**QUÉ SE PIDE:** Por favor, reproduce sin cambios las filas que van desde la que contiene "Where should I click to: Click the word" hasta la que contiene "(x=263, y=394)", ambas incluidas.

Datos recopilados
>>>
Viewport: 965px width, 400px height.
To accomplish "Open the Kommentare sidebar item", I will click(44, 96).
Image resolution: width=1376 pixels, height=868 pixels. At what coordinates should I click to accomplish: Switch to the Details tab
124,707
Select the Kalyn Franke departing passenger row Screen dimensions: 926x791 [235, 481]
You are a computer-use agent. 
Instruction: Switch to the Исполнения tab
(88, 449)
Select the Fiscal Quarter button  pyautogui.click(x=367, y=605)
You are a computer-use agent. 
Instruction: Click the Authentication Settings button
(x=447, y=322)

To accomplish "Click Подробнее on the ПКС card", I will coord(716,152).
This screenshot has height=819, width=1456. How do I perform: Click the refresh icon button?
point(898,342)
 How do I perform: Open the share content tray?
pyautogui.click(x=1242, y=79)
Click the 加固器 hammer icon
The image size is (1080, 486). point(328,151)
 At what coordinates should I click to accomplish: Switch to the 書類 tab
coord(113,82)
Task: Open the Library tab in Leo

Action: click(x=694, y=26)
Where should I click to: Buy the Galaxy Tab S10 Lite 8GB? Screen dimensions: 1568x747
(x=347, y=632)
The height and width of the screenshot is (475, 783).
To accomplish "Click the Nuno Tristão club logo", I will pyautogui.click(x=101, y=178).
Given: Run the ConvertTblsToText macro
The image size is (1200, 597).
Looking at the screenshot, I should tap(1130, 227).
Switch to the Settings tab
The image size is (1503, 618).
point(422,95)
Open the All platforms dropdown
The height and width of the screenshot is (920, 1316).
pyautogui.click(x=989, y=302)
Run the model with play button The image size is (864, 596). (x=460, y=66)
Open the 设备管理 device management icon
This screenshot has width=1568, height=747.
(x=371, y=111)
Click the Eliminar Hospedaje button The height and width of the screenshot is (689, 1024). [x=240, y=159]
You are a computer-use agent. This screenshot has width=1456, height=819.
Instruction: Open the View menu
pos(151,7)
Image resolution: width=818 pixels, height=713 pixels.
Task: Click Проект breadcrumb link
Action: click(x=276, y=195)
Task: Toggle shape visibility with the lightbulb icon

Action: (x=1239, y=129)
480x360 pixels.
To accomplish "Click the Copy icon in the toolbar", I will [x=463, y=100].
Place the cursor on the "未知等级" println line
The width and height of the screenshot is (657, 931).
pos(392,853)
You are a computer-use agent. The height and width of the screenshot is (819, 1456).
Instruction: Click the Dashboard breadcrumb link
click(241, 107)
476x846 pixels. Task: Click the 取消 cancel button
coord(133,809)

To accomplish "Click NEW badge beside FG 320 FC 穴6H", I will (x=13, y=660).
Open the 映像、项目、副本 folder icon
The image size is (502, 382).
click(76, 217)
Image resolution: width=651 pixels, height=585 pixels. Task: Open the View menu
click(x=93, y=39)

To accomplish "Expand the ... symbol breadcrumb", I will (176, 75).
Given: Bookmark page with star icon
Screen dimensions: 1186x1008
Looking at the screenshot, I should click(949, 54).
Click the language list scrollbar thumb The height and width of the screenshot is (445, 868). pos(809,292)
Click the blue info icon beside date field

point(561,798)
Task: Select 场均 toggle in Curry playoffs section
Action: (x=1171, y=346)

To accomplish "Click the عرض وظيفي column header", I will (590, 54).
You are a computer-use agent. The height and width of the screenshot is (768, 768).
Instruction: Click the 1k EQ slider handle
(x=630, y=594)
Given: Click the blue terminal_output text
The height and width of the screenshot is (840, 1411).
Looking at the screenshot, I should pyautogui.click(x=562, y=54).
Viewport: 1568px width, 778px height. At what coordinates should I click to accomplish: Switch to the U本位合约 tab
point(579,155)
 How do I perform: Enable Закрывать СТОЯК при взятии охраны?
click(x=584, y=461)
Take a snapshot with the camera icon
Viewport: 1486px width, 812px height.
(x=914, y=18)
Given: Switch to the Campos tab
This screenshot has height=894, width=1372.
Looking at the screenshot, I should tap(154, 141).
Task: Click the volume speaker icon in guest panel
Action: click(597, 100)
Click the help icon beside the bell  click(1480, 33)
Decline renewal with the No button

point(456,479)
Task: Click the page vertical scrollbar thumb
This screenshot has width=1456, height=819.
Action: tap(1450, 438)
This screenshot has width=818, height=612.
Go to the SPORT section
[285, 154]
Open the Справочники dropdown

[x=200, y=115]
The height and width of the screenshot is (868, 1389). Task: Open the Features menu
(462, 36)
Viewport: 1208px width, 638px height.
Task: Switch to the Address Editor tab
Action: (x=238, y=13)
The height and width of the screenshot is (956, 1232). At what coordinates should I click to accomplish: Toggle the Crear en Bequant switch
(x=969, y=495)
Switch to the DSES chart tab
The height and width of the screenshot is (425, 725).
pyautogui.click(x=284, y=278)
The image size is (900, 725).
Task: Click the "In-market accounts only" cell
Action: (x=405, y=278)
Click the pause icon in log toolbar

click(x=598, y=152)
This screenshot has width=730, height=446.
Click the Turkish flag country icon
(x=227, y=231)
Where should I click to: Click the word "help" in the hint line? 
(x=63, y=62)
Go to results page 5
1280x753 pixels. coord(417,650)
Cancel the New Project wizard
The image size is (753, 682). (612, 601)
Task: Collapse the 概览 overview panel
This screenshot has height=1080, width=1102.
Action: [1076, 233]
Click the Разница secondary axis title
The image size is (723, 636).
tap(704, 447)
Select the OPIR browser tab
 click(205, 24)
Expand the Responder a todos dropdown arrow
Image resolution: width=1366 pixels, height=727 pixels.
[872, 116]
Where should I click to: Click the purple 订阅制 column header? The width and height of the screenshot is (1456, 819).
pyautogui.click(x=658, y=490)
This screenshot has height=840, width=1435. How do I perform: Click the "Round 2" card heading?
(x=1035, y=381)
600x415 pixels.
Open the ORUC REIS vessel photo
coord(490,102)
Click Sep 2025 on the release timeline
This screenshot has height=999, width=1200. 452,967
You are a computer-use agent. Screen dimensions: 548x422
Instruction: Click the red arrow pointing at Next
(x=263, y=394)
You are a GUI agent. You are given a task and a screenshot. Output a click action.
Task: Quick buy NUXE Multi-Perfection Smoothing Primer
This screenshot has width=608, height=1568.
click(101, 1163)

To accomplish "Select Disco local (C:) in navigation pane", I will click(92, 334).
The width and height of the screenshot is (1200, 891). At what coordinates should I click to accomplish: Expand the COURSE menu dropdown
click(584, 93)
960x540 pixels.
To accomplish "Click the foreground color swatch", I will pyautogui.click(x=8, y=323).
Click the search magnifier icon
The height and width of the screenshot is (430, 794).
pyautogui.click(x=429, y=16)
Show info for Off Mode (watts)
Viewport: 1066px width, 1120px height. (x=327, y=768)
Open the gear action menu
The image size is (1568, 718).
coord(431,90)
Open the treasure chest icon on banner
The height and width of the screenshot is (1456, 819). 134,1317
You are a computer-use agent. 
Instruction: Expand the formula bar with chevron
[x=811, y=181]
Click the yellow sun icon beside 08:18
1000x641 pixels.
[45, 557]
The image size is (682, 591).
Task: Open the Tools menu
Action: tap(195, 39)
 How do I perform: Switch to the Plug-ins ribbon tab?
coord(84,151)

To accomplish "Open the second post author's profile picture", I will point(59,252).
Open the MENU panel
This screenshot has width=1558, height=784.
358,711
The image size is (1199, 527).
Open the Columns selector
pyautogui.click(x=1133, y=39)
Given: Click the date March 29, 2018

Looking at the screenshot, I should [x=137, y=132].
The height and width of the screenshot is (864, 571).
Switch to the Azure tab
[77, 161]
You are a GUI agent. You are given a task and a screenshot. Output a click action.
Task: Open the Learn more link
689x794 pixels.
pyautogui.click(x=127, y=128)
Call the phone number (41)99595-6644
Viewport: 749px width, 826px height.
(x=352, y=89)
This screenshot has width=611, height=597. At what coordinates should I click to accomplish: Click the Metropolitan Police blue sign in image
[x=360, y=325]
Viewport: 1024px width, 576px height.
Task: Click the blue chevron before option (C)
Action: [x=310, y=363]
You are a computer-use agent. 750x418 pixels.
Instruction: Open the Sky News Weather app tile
<<<
**RESPUESTA:**
Where should I click to: Click the word "help" in the hint line? 
(x=63, y=62)
Go to results page 5
1280x753 pixels. coord(417,650)
Cancel the New Project wizard
The image size is (753, 682). (612, 601)
Task: Collapse the 概览 overview panel
This screenshot has height=1080, width=1102.
Action: [1076, 233]
Click the Разница secondary axis title
The image size is (723, 636).
tap(704, 447)
Select the OPIR browser tab
 click(205, 24)
Expand the Responder a todos dropdown arrow
Image resolution: width=1366 pixels, height=727 pixels.
[872, 116]
Where should I click to: Click the purple 订阅制 column header? The width and height of the screenshot is (1456, 819).
pyautogui.click(x=658, y=490)
This screenshot has height=840, width=1435. How do I perform: Click the "Round 2" card heading?
(x=1035, y=381)
600x415 pixels.
Open the ORUC REIS vessel photo
coord(490,102)
Click Sep 2025 on the release timeline
This screenshot has height=999, width=1200. 452,967
You are a computer-use agent. Screen dimensions: 548x422
Instruction: Click the red arrow pointing at Next
(x=263, y=394)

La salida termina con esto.